The surety can also deny the claim if its investigation concludes the contractor didn’t actually default, or that the owner’s own actions caused the problem. This is where things get contentious, and it’s the reason owners should document contractor failures thoroughly before declaring a formal default.

For payment bond claims, the process is more straightforward. Subcontractors and suppliers who weren’t paid submit claims to the surety with documentation of the amounts owed. Once the surety verifies the debt is legitimate and the claimant met all required notice deadlines, it pays the claim directly.

The Contractor’s Financial Exposure

Here’s something many contractors don’t fully appreciate until it matters: a surety bond is not a free pass. Before issuing any bonds, the surety requires the contractor and typically the contractor’s owners to sign a General Agreement of Indemnity. This agreement makes the contractor personally responsible for reimbursing the surety for every dollar it spends resolving claims, including legal fees, investigation costs, and any payments made to the owner or subcontractors.

If the surety pays $2 million to complete a project after a default, the contractor owes the surety $2 million. The indemnity agreement usually extends to the individual owners and their spouses, meaning personal assets are on the line, not just business assets. The surety also typically reserves the right to take over the contractor’s projects and equipment if a default occurs. Contractors who treat bonding as just another cost of doing business sometimes discover the hard way that the surety has very real enforcement tools.

What Contract Bonds Cost

Bond premiums are calculated as a percentage of the contract price, typically ranging from 0.5 percent to 3 percent for well-qualified contractors. A contractor with strong financials, a clean track record, and years of experience will land at the low end. Newer contractors, those with thinner balance sheets, or those taking on unusually large projects relative to their history will pay more, sometimes significantly more.

On a $5 million project, a bond premium of 1.5 percent adds $75,000 to the project cost. That cost is almost always passed through to the project owner as part of the contractor’s bid. Owners who require bonds should expect slightly higher bids than they’d receive on an unbonded project, but the trade-off is substantial financial protection against default.

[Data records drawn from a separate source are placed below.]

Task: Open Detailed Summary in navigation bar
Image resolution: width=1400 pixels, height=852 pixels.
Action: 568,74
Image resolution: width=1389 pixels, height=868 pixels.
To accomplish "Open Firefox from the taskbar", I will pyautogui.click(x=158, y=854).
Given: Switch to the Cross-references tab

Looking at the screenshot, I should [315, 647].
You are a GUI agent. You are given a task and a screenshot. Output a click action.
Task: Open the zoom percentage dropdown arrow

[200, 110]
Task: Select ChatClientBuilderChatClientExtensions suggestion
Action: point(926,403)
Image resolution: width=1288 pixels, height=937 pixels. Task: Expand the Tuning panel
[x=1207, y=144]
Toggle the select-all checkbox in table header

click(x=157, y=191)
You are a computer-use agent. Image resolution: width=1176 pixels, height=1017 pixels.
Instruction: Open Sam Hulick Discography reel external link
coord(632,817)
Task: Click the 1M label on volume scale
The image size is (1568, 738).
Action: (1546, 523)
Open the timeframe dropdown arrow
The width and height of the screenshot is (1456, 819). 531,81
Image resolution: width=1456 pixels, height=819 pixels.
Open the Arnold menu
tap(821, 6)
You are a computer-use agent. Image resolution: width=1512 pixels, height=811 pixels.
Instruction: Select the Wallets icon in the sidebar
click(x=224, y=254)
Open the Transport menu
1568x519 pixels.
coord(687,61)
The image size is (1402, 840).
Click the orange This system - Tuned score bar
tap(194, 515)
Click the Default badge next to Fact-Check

The SBA Surety Bond Guarantee Program

Small and emerging contractors who can’t qualify for bonding through normal channels may be able to get help from the U.S. Small Business Administration. The SBA’s Surety Bond Guarantee Program backs a portion of the surety’s risk, making it easier for sureties to issue bonds to contractors who wouldn’t otherwise qualify. The program covers contracts up to $9 million for non-federal work and up to $14 million for federal contracts.3U.S. Small Business Administration. Surety Bonds

The contractor pays the SBA a guarantee fee of 0.6 percent of the contract price for performance and payment bonds. Bid bond guarantees carry no SBA fee. To qualify, the business must meet the SBA’s size standards and pass the surety company’s evaluation of credit, capacity, and character.3U.S. Small Business Administration. Surety Bonds For small contractors trying to break into government work, this program can be the difference between qualifying for a project and watching from the sidelines.